A history of preeclampsia is one of the clearest examples. ACOG recommends low-dose aspirin (81 mg per day) for pregnant individuals with even one high-risk factor for preeclampsia, and a previous preeclampsia diagnosis is at the top of that list. The aspirin should ideally start before 16 weeks of gestation and continue until delivery.7American College of Obstetricians and Gynecologists. Low-Dose Aspirin Use During Pregnancy If your form doesn’t capture this history, your provider may not start the aspirin in time. Other high-risk factors that trigger the same recommendation include chronic hypertension, type 1 or type 2 diabetes, kidney disease, autoimmune disease, and carrying multiples.
Women who experienced severe early-onset preeclampsia — particularly when complicated by fetal growth restriction or late pregnancy loss — are often referred for additional testing, including screening for antiphospholipid syndrome and certain clotting disorders.8National Institutes of Health. Risk Factors and Effective Management of Preeclampsia Similarly, a history of preterm birth, gestational diabetes, or cesarean delivery each carry their own follow-up protocols. A prior cesarean, for example, determines whether you’re a candidate for vaginal birth after cesarean (VBAC) or need a scheduled repeat cesarean. None of these decisions can happen if the history form sits incomplete in your chart.

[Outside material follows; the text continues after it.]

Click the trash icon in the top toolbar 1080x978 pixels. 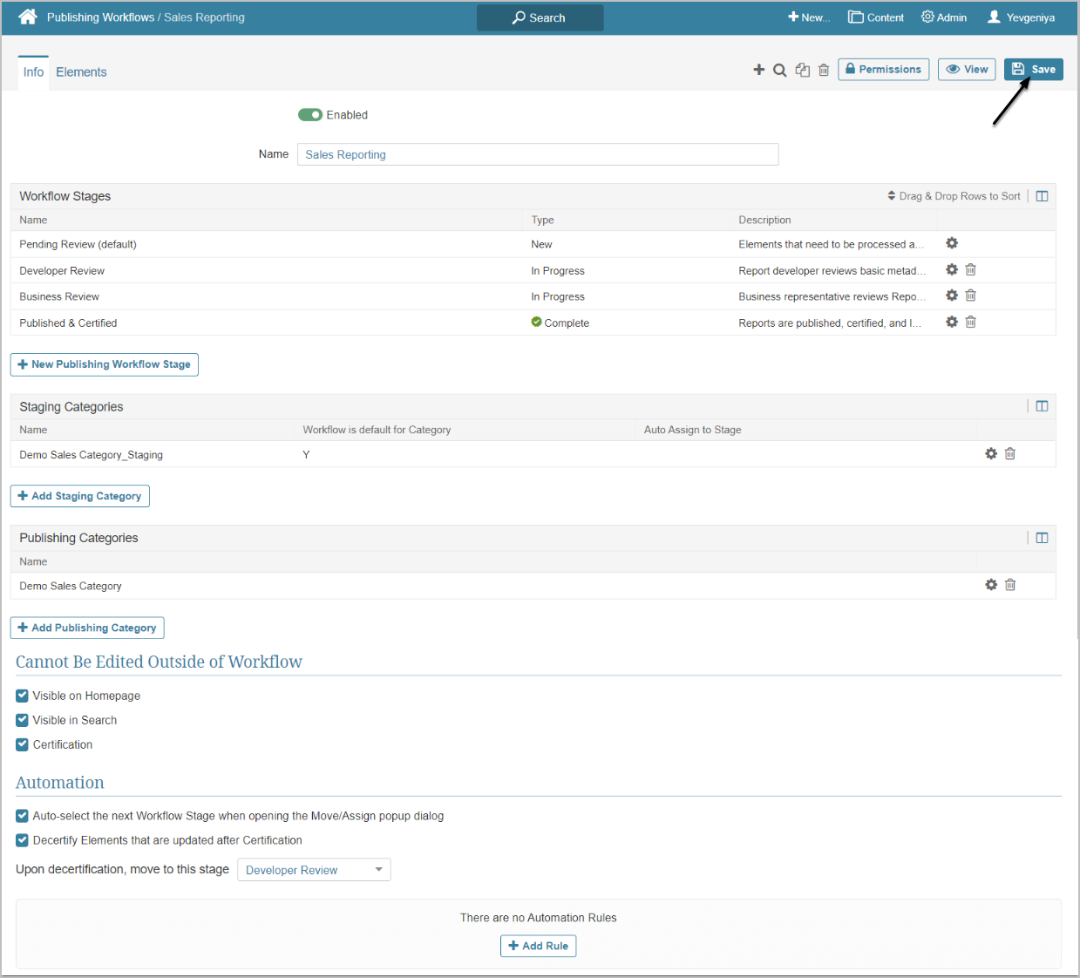[x=824, y=70]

Mistakes happen — a miscarriage coded as a termination, a gestational age recorded wrong, a complication left off the chart. Under HIPAA, you have a federal right to request that your provider amend your medical records. The request must be in writing, and your provider has 60 days to act on it. If they need more time, they can take a single 30-day extension, but they must notify you in writing with a reason for the delay and a date by which they’ll respond.9eCFR. 45 CFR 164.526 – Amendment of Protected Health Information
If the provider denies your amendment request, the denial must come in writing with a clear explanation and instructions for filing a statement of disagreement. Your original request, the denial letter, and any statement of disagreement all get attached to the part of the record you tried to amend — so even if the correction isn’t made, your objection becomes part of your permanent file. You can also file a complaint with the U.S. Department of Health and Human Services if you believe the denial was improper.9eCFR. 45 CFR 164.526 – Amendment of Protected Health Information
Review your obstetric history after it’s been entered into the electronic record, not just when you fill out the paper form. Errors introduced during data entry are common, and catching them early prevents a wrong GTPAL code from following you through an entire pregnancy. If you’re switching providers mid-pregnancy, request a copy of your records and verify the obstetric history section before your new provider builds a care plan around it.

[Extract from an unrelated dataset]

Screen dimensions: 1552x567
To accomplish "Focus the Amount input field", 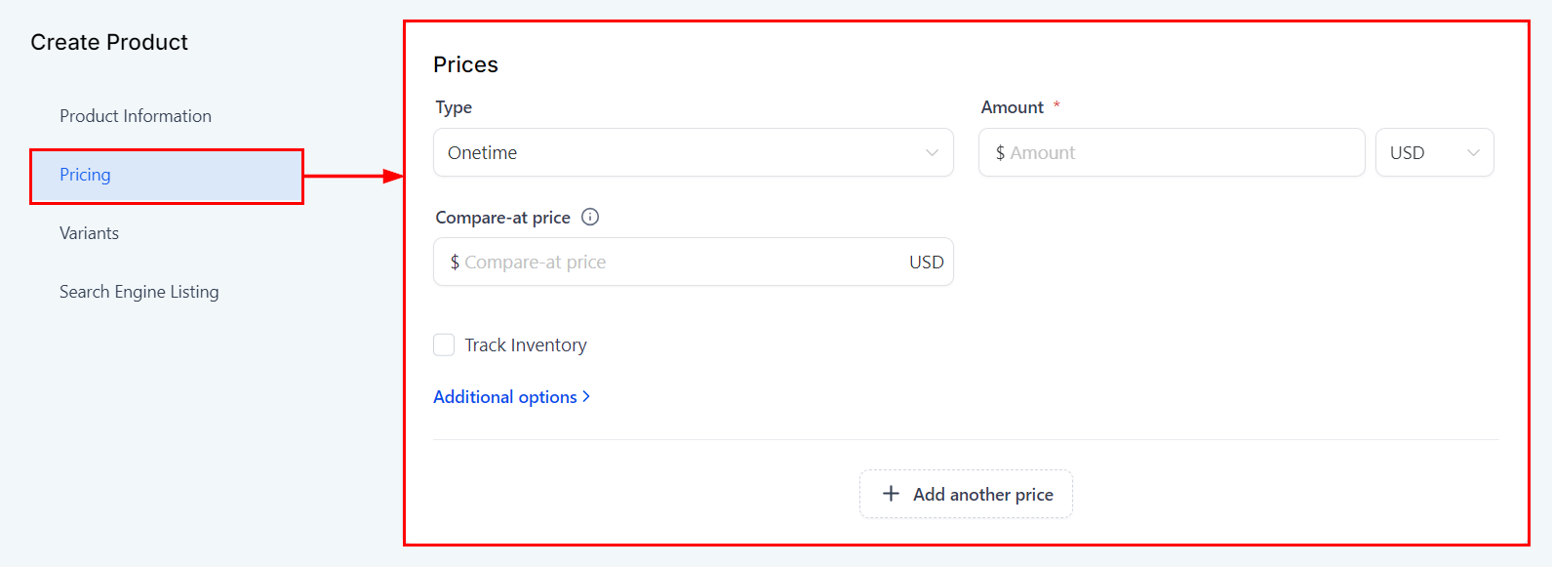I will [1171, 152].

Obstetric history is protected health information under HIPAA. The Privacy Rule restricts who can access your records and how that information can be shared, while the Security Rule requires your provider to maintain administrative, physical, and technical safeguards over electronic records.10U.S. Department of Health and Human Services. Summary of the HIPAA Privacy Rule4U.S. Department of Health and Human Services. Summary of the HIPAA Security Rule These obligations fall on the healthcare provider and their business associates — not on you as a patient.

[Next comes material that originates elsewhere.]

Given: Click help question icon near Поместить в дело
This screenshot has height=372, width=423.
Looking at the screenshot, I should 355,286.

HIPAA enforcement carries real consequences for providers who mishandle your information. In 2026, civil penalties for HIPAA violations start at $145 per violation for unknowing breaches and rise to $73,011 per violation for willful neglect, with an annual cap of over $2.19 million for repeated violations of the same provision.11Mercer. HHS Adjusts 2026 HIPAA, Certain ACA and MSP Monetary Penalties Given the sensitivity of reproductive health data, ask your provider how they handle access permissions for your obstetric records — particularly whether all staff in the practice can view them or only members of your care team.